The first rule (Corpoarte-H1) will include only H1_INET and H1_MPLS overlays, and will prefer the former, as long as it meets the SLA target. This rule is identical to the Corporate rule from the previous chapter.
The second rule (Corporate-H2) will include only H2_INET and H2_MPLS overlays, and will prefer the former, as long as it meets the SLA target.

During SD-WAN rule lookup process, the first rule that matches will be used to forward traffic, unless all its members are either unavailable or have no valid route to destination.

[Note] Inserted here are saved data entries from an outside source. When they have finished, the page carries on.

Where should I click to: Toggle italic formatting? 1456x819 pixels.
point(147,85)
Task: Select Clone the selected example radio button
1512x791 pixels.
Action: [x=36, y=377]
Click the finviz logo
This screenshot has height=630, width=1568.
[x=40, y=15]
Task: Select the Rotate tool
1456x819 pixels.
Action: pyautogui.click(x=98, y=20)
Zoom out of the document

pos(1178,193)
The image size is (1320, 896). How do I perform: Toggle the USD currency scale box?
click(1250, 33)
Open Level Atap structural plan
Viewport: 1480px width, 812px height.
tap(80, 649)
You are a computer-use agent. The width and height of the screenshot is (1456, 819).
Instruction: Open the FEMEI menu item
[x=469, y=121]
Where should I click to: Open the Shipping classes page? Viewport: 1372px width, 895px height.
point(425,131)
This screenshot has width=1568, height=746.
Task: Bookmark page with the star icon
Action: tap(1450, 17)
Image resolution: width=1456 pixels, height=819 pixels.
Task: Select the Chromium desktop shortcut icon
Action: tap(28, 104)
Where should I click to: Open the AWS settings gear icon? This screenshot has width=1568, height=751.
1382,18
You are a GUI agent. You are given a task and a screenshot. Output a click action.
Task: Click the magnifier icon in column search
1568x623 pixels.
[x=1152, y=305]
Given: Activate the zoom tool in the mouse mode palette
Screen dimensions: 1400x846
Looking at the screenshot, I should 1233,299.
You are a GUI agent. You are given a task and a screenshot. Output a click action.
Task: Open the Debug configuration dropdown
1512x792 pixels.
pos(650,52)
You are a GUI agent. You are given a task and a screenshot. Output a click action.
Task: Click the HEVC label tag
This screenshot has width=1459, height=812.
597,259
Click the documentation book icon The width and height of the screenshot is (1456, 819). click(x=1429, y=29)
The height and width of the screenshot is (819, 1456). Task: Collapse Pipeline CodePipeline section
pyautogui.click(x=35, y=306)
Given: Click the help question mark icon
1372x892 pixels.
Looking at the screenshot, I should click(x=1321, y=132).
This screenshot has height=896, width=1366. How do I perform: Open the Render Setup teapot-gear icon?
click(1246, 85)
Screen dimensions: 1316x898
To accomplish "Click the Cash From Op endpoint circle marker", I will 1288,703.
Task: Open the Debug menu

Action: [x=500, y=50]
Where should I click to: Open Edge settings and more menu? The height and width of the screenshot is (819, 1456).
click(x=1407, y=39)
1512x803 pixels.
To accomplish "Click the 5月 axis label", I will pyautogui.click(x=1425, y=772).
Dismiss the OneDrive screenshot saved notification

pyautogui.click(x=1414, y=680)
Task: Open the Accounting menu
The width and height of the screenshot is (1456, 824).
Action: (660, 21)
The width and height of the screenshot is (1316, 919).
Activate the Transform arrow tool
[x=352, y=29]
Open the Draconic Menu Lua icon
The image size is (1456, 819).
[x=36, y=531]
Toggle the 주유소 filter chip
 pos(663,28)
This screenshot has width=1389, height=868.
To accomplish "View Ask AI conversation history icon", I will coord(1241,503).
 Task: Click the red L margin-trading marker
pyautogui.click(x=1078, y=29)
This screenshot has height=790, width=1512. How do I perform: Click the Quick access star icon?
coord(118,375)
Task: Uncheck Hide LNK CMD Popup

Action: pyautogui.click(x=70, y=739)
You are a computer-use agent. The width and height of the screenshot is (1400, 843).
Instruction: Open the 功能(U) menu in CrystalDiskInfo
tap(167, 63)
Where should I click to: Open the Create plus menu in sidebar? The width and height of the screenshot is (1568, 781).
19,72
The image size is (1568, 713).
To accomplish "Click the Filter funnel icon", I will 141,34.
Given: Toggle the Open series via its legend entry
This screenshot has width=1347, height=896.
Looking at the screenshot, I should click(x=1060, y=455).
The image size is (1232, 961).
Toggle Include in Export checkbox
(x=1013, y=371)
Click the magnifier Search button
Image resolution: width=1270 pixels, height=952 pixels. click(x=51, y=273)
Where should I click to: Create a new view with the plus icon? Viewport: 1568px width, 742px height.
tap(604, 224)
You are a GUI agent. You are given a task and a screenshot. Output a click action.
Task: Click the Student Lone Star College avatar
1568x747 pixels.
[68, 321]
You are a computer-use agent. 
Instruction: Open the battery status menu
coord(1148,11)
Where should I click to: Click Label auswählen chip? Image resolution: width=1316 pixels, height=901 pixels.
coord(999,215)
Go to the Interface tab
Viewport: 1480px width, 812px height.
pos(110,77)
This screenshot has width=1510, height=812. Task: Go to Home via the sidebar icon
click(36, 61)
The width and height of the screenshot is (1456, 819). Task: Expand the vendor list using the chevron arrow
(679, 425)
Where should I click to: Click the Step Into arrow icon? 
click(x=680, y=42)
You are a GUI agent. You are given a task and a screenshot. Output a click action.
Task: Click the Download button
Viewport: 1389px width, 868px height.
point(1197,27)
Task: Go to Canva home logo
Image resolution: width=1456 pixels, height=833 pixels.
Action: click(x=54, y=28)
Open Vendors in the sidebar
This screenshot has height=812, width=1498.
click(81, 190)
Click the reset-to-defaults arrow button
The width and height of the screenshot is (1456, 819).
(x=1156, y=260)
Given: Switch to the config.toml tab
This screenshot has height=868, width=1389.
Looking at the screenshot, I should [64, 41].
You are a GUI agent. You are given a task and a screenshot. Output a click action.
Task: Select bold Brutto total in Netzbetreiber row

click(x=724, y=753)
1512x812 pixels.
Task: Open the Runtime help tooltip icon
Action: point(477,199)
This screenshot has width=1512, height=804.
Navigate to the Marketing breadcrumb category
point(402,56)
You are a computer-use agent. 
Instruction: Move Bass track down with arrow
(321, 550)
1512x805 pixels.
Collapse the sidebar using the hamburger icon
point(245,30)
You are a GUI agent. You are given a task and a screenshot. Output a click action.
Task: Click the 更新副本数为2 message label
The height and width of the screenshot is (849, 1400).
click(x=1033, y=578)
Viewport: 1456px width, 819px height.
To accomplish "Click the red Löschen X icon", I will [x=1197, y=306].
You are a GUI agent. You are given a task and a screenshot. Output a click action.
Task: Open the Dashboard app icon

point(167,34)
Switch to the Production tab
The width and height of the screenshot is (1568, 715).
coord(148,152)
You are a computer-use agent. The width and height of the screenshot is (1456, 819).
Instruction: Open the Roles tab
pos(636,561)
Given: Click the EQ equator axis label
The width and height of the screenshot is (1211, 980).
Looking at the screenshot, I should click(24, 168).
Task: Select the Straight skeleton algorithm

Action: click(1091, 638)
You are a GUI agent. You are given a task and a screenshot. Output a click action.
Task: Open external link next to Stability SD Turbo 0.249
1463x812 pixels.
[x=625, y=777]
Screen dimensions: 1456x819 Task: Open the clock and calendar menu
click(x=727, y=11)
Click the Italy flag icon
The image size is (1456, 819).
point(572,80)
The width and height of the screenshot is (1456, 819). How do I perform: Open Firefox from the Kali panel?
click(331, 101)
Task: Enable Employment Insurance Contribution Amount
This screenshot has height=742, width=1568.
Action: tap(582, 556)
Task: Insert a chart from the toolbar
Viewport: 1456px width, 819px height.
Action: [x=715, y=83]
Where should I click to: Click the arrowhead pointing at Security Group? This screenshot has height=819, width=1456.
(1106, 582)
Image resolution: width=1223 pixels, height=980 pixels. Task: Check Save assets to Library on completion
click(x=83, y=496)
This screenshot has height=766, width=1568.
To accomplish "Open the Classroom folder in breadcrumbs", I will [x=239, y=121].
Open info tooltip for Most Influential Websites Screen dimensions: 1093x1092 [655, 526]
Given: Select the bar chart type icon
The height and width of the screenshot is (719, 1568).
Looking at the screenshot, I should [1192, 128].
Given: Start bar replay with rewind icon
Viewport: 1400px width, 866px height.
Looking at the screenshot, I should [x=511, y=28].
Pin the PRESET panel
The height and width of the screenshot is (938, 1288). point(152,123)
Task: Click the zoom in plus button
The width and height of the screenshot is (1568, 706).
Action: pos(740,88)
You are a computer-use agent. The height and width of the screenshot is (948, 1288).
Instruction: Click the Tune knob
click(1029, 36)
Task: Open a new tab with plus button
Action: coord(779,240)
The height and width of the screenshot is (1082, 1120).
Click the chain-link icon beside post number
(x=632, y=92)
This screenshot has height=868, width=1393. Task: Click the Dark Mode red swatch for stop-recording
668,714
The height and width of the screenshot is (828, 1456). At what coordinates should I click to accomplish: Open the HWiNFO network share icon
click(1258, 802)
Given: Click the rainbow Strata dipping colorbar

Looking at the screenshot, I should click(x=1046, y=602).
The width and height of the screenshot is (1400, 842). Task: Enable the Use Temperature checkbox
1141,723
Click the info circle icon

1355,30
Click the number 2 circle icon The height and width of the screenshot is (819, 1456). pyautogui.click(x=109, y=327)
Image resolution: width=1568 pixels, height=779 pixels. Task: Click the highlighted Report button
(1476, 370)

Let us consider the following two examples:

Edge-to-Edge traffic. Since both Hubs reflect all Edge routes, there are valid routes to any remote Edge via both Hubs. But once our traffic matches Corporate-H1 rule, the selection will be made only between H1_INET and H1_MPLS. Secondary Hub overlays will not be considered, even if both Primary Hub overlays are out of SLA.
However, if the Primary Hub is down, none of its overlays will be available. In that case, the rule will be skipped, and the traffic will match Corporate-H2 rule, selecting between H2_INET and H2_MPLS.
This is inline with the Primary/Secondary Hub model: the Secondary Hub will only be used, if the Primary Hub is completely out of service.
Edge-to-Hub traffic. Here the behavior will be different, because each Hub in our example advertises its own LAN prefix to the Edge devices. Hence, even if the Primary Hub is operational, the traffic towards Secondary Hub’s LAN network will successfully skip the Corporate-H1 rule, match Corporate-H2 rule, and select between H2_INET and H2_MPLS.
This avoids the situation where the traffic would be blackholed to the wrong Hub, and it would be unable to forward it to the destination.
Add the third rule for the Internet traffic. This rule will be similar to the one described in the previous chapter, with one small difference: it will also include the new H2_MPLS member.